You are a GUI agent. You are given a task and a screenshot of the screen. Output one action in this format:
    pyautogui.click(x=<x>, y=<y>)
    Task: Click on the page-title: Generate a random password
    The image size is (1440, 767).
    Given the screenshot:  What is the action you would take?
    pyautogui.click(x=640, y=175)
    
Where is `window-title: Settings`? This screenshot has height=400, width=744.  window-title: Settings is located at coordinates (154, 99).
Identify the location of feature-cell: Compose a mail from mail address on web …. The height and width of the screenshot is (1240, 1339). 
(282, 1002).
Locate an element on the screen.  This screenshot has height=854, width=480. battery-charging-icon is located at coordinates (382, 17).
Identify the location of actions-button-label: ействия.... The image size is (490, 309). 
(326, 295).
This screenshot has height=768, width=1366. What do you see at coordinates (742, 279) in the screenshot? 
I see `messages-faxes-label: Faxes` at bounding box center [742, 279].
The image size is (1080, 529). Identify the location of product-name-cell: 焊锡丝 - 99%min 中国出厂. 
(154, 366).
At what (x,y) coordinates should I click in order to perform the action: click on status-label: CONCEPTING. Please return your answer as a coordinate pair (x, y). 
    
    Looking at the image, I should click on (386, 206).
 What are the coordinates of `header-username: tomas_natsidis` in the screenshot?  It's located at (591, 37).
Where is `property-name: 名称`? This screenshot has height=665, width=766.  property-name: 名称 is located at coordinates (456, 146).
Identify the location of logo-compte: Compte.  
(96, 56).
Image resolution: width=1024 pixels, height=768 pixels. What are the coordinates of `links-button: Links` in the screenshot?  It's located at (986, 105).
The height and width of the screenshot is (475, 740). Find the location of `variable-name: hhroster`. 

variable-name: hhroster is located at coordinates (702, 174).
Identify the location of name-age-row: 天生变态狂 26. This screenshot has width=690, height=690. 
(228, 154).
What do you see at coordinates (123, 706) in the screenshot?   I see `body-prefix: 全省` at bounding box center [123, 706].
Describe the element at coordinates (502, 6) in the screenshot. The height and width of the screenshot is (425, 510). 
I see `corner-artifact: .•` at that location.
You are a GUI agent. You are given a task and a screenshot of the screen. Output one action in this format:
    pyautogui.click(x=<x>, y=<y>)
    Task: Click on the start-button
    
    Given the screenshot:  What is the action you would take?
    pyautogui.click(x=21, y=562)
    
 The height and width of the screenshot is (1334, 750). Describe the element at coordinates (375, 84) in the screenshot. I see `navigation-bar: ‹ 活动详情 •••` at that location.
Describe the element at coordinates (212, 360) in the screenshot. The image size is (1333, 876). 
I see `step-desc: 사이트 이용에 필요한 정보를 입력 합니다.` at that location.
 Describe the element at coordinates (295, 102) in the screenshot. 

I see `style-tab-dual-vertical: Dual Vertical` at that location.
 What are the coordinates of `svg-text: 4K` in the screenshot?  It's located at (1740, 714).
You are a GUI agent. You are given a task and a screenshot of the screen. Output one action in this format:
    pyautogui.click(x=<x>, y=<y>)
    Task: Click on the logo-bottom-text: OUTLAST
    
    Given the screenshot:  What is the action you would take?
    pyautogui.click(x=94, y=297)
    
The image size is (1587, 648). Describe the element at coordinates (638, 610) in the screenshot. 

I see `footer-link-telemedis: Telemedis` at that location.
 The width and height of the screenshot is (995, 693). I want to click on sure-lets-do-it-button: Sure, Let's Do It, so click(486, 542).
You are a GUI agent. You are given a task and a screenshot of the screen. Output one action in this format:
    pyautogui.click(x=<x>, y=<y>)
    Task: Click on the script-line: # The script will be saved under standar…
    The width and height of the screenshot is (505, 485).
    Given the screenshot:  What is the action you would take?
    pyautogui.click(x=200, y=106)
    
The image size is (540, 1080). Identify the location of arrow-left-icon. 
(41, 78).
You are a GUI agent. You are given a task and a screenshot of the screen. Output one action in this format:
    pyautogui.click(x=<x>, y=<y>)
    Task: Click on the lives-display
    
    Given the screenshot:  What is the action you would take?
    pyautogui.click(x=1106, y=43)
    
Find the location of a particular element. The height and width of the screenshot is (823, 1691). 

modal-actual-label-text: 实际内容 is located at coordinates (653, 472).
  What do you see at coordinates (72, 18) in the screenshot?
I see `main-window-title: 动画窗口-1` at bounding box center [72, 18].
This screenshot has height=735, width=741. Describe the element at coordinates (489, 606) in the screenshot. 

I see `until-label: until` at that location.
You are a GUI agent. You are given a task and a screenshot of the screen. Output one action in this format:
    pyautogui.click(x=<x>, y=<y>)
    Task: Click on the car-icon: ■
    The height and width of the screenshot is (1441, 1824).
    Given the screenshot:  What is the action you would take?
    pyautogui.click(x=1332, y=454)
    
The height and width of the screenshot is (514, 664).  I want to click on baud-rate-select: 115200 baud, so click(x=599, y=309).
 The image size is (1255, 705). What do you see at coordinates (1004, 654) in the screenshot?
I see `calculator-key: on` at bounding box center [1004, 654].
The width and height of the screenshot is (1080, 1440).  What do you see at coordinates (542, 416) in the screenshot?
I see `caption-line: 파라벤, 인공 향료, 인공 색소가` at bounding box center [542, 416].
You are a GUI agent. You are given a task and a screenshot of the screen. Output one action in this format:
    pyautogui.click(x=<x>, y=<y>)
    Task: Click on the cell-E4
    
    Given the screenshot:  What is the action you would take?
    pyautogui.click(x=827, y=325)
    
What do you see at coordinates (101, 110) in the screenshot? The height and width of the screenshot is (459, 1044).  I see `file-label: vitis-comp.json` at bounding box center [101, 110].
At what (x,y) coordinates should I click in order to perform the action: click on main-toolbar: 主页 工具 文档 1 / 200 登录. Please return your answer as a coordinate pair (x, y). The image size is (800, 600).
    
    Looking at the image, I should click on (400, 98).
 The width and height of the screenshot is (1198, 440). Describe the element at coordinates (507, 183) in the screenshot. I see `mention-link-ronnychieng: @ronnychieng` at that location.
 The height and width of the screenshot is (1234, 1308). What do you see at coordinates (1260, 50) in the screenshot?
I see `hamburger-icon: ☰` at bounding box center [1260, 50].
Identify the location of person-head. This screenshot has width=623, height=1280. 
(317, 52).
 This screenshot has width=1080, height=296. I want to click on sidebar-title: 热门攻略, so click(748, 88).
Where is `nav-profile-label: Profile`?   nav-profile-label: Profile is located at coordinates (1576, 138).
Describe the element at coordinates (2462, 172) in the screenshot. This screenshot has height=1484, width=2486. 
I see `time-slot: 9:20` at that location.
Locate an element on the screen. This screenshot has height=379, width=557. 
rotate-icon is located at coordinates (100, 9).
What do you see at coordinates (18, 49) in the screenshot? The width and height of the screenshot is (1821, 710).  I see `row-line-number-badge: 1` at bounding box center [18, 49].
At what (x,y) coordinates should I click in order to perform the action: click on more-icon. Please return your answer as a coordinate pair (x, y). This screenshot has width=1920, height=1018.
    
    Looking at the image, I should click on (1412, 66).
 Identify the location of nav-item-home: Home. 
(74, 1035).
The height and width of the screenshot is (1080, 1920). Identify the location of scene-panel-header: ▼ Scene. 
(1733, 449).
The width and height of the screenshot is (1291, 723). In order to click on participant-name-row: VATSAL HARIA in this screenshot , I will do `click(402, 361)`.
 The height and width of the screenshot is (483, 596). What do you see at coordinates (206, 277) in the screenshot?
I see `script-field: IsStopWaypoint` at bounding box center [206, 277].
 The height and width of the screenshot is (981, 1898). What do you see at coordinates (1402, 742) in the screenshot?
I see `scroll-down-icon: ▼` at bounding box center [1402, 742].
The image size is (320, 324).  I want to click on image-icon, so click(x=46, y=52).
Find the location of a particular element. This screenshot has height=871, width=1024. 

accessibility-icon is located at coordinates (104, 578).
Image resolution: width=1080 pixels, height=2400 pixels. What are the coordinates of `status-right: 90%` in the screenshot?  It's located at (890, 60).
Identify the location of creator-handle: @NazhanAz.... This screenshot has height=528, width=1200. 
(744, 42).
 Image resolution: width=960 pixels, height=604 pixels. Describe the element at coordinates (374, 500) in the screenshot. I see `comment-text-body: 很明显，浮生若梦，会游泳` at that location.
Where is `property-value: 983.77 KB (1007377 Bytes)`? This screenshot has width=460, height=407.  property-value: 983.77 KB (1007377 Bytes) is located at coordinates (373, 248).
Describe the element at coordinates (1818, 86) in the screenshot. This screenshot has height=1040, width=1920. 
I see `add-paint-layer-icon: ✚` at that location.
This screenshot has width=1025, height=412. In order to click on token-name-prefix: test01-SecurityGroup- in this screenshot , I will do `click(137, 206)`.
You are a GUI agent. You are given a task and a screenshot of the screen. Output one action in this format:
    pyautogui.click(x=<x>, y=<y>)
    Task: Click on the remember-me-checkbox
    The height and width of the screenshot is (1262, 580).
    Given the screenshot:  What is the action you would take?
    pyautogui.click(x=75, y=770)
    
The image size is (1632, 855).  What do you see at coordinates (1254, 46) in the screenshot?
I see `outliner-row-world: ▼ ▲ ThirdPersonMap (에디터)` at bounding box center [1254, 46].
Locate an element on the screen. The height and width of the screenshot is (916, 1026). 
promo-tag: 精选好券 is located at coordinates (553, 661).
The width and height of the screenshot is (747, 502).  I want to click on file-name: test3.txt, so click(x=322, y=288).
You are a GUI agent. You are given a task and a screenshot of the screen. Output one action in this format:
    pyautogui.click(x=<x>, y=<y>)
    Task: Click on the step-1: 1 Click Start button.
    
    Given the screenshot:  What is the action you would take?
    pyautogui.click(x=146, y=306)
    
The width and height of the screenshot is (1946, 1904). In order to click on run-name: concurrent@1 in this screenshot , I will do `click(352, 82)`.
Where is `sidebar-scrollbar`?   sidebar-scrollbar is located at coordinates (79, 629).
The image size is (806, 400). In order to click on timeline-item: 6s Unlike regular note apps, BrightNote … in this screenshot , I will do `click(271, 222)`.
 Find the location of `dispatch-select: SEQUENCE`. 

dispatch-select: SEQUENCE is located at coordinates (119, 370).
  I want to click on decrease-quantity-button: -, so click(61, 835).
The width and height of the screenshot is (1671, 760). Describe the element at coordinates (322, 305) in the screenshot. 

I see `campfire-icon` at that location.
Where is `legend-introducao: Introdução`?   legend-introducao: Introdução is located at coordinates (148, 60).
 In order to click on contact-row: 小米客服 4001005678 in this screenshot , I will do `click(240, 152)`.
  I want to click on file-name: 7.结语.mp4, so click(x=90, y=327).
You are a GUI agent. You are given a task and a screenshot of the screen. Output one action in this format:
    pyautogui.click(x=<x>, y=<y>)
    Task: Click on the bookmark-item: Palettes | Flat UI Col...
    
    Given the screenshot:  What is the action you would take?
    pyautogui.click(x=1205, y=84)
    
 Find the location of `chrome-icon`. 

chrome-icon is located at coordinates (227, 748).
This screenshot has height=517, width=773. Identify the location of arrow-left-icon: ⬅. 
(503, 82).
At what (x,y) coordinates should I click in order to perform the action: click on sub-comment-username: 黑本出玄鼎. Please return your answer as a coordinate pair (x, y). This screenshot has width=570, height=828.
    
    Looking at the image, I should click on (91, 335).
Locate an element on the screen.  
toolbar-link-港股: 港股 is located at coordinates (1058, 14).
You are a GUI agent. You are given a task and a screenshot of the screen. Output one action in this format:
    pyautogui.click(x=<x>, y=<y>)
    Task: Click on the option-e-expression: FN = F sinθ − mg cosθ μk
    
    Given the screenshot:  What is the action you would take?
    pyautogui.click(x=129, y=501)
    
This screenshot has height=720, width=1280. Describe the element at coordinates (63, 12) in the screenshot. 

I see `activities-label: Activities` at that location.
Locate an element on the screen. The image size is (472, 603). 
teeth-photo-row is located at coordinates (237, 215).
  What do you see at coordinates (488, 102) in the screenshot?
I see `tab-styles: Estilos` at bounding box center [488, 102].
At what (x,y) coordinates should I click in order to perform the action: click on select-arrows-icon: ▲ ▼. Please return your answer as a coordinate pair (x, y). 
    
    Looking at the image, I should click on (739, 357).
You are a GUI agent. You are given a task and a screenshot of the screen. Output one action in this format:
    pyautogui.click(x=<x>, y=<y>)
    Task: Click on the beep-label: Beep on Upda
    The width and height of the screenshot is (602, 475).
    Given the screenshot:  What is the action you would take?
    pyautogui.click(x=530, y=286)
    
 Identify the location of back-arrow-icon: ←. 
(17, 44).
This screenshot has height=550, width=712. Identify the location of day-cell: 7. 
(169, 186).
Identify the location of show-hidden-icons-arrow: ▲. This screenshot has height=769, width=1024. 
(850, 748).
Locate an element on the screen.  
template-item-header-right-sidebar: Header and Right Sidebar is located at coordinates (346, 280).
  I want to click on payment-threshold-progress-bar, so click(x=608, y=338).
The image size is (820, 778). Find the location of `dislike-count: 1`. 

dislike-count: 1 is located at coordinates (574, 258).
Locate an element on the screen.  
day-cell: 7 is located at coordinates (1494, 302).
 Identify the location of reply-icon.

────────

**Exercise brief:** List each line of the records above that contains the word "left".

**Response area:**
The image size is (540, 1080). Identify the location of arrow-left-icon. 
This screenshot has height=517, width=773. Identify the location of arrow-left-icon: ⬅. 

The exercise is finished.